**Document segment**
=== Begin Enclosure ===
The question then becomes, what is real? 

If you scroll all the way down to my very first Instagram post, I’m still the same ol’ Lauren I am today. Just younger, and strapped with an iPhone 4. The core of a social media identity is to represent who you are, but in a virtual world. This is sort of a crazy concept to wrap your head around, so it does not come as a surprise to me that we’re running rapid with finstas and gym posts, when we haven’t once lifted a weight IRL.

On or offline, there is a (not so) simple solution to this: self awareness. 

How do you define yourself? How would you describe yourself to others?

When I was in 6th grade, I shopped at Hot Topic and listened to Good Charlotte. In 7th grade, I had a change of heart and style, and started shopping at PacSun. The middle school years are when you’re searching for your identity. Trying on different masks, seeing which one fits. If I had an Instagram back then, do you know how many punk rock princess posts I’d have to delete before setting foot in PacSun…

It is concerning to me that kids have to go through this process of finding and creating themselves with a smartphone permanently attached to their hip. Social media has become a window to the world, and rather than developing their own identities, we’re clinging to the identities of others. Everyone wants contoured skin, a million followers, and an A1 aesthetic… but are losing touch with their own reality in the process.
=== End Enclosure ===
**Required work**
In the passage on social media and identity, what phone was the writer carrying at the time of the first Instagram post?

**Data section**
=== Begin Enclosure ===
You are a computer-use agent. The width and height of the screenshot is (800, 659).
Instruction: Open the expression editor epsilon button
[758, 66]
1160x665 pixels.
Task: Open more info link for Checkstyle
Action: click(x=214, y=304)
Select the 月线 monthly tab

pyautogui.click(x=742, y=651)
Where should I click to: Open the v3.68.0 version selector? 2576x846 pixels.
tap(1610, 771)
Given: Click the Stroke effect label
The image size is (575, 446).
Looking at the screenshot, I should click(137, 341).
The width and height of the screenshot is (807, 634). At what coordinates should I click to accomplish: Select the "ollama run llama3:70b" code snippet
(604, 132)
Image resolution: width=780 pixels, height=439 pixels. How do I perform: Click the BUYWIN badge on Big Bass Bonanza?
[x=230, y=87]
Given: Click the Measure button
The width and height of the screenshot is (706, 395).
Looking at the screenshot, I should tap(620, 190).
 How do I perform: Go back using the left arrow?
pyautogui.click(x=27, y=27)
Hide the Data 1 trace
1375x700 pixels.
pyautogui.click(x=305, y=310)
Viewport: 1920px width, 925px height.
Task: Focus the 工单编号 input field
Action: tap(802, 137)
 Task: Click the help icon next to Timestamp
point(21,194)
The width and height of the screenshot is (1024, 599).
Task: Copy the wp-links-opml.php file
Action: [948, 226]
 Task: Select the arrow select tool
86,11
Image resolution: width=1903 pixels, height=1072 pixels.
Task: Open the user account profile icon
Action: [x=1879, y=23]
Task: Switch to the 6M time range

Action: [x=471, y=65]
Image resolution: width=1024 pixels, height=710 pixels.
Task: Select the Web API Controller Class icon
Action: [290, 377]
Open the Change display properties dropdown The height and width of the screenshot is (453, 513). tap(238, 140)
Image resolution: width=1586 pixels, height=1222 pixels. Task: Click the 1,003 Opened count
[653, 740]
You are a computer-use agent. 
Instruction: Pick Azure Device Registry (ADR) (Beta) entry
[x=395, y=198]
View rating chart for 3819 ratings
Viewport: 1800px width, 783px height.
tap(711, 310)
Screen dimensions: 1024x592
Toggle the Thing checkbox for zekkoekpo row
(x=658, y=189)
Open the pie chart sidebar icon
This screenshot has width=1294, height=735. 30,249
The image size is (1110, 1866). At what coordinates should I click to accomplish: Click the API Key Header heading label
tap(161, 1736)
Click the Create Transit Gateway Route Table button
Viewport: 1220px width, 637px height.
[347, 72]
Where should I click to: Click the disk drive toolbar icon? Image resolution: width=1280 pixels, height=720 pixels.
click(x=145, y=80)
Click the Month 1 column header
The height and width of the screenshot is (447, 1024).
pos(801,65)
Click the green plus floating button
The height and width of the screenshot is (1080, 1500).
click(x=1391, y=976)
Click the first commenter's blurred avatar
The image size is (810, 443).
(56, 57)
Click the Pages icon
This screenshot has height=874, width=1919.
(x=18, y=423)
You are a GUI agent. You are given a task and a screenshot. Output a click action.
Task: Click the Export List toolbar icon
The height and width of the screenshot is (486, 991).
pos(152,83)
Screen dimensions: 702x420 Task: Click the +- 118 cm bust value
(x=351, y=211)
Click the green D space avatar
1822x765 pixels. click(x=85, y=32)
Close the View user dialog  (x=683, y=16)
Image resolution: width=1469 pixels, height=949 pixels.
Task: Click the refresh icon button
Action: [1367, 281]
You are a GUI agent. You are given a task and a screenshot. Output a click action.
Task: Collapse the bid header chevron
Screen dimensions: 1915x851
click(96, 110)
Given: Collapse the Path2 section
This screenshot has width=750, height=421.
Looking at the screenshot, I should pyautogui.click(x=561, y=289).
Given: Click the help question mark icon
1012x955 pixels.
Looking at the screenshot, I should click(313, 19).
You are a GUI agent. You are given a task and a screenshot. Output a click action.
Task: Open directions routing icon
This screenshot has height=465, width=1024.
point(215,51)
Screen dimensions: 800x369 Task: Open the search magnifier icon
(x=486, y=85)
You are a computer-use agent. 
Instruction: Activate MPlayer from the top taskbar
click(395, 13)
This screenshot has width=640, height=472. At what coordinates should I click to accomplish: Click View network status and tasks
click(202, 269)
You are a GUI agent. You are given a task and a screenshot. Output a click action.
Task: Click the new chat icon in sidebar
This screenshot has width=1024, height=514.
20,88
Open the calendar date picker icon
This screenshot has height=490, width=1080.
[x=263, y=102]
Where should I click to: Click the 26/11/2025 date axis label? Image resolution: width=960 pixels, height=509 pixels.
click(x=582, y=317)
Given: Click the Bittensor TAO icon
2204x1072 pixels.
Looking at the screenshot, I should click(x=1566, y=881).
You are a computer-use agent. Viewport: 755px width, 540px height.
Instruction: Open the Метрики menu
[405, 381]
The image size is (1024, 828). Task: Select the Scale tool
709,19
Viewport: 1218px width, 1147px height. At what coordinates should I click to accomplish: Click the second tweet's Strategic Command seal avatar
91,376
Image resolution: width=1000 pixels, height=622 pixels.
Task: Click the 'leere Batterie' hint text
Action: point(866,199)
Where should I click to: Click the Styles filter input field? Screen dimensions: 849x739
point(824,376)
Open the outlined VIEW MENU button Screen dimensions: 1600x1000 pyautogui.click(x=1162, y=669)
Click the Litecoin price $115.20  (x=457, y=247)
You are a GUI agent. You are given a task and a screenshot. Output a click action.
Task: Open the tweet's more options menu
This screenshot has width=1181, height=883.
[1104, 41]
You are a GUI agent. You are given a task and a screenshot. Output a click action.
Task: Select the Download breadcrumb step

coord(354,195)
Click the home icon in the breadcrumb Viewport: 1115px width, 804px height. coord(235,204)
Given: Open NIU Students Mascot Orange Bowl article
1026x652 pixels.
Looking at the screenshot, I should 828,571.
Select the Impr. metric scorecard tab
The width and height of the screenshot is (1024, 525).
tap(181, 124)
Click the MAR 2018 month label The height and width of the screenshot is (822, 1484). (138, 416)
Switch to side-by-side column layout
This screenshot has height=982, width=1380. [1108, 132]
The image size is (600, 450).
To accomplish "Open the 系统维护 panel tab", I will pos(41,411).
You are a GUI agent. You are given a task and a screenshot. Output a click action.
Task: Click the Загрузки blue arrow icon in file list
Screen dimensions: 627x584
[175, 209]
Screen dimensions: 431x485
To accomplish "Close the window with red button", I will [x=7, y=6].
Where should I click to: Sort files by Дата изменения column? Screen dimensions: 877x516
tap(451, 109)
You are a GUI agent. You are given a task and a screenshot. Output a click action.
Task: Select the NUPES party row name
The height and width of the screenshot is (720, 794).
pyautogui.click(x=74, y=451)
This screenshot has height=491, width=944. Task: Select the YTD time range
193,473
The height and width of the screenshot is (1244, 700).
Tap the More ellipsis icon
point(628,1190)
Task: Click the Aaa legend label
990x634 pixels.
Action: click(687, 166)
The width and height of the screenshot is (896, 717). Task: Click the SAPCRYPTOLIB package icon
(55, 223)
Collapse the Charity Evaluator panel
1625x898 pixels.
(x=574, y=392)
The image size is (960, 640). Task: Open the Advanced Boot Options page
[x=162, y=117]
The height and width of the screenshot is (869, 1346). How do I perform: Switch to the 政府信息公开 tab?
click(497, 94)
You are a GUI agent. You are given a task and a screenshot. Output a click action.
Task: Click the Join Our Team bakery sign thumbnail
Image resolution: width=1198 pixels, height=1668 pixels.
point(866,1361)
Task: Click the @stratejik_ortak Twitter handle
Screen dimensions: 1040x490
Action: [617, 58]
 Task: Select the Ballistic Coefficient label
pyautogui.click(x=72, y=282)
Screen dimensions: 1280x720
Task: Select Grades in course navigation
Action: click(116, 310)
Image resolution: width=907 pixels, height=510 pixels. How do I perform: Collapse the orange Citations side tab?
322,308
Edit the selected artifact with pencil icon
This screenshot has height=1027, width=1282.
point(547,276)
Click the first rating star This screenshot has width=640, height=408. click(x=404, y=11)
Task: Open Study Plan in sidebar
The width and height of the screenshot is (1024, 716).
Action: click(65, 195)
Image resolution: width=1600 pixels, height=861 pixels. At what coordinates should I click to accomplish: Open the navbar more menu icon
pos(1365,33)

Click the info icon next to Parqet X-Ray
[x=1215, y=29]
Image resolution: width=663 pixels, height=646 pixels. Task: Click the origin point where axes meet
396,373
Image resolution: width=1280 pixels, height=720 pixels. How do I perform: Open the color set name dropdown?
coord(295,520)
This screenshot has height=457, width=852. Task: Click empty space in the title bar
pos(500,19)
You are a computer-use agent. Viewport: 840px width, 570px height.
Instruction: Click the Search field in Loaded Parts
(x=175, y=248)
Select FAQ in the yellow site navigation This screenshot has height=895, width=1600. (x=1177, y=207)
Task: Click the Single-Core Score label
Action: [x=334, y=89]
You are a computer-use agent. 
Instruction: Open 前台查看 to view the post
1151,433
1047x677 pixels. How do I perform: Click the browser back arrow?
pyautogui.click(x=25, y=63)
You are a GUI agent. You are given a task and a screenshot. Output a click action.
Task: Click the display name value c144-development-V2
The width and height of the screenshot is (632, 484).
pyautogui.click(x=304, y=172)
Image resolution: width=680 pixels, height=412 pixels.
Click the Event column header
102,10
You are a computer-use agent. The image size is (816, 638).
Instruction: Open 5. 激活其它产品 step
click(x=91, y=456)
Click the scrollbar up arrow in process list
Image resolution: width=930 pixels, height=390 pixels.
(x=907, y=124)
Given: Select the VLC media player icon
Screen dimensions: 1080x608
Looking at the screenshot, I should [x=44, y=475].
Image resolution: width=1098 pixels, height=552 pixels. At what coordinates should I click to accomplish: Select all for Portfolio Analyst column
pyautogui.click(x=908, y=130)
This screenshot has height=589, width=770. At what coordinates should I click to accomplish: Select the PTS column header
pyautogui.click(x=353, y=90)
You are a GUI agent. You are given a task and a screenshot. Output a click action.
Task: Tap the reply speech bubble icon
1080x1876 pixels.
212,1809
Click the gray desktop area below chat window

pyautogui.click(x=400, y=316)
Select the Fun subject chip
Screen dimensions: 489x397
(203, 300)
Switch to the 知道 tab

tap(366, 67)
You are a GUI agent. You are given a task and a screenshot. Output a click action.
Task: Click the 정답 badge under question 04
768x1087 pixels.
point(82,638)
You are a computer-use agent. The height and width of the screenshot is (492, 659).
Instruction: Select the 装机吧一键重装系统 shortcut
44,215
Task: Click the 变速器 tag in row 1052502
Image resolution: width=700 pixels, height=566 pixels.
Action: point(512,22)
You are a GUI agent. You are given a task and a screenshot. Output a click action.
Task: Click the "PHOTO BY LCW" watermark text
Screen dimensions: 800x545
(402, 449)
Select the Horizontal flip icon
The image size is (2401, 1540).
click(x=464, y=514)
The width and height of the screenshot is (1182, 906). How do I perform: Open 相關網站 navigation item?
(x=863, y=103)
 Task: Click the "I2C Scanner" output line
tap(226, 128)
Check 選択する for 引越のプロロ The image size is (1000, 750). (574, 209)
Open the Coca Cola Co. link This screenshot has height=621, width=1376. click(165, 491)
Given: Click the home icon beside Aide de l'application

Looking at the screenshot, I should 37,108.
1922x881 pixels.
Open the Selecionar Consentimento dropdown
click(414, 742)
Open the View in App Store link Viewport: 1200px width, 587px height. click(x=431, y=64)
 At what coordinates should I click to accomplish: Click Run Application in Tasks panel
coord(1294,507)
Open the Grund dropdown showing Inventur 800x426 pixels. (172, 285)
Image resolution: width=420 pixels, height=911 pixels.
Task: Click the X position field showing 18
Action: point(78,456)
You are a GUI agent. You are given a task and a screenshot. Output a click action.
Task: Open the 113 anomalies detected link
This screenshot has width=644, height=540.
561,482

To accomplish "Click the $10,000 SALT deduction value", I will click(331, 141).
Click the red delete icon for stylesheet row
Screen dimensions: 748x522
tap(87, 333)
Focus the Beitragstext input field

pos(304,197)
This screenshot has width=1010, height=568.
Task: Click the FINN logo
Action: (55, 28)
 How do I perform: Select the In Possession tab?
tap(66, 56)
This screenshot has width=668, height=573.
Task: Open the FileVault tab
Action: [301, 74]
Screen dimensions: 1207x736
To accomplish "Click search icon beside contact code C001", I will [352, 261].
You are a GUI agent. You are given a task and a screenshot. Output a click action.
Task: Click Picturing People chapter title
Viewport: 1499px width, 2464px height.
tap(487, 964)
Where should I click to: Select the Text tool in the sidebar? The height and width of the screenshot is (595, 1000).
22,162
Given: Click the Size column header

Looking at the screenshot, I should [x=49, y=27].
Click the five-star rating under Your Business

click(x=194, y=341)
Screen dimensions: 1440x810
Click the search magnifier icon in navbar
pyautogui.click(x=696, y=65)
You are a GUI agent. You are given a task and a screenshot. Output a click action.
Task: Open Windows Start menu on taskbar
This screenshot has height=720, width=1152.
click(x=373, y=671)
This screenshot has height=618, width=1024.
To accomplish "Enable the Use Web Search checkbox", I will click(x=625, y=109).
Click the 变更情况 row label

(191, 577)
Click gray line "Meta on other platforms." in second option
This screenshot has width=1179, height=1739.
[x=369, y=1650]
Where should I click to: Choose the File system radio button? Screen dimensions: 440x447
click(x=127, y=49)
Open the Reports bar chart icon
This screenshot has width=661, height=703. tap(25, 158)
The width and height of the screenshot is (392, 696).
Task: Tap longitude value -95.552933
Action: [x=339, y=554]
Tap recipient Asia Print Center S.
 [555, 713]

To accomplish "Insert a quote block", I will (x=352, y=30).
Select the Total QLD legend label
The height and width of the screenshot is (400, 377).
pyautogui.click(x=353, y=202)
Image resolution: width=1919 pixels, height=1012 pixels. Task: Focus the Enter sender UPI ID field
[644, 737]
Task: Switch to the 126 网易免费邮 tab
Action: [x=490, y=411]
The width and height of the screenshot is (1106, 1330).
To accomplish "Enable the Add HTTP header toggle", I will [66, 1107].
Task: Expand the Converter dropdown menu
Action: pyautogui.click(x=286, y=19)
=== End Enclosure ===
**Solution to this problem**
An iPhone 4.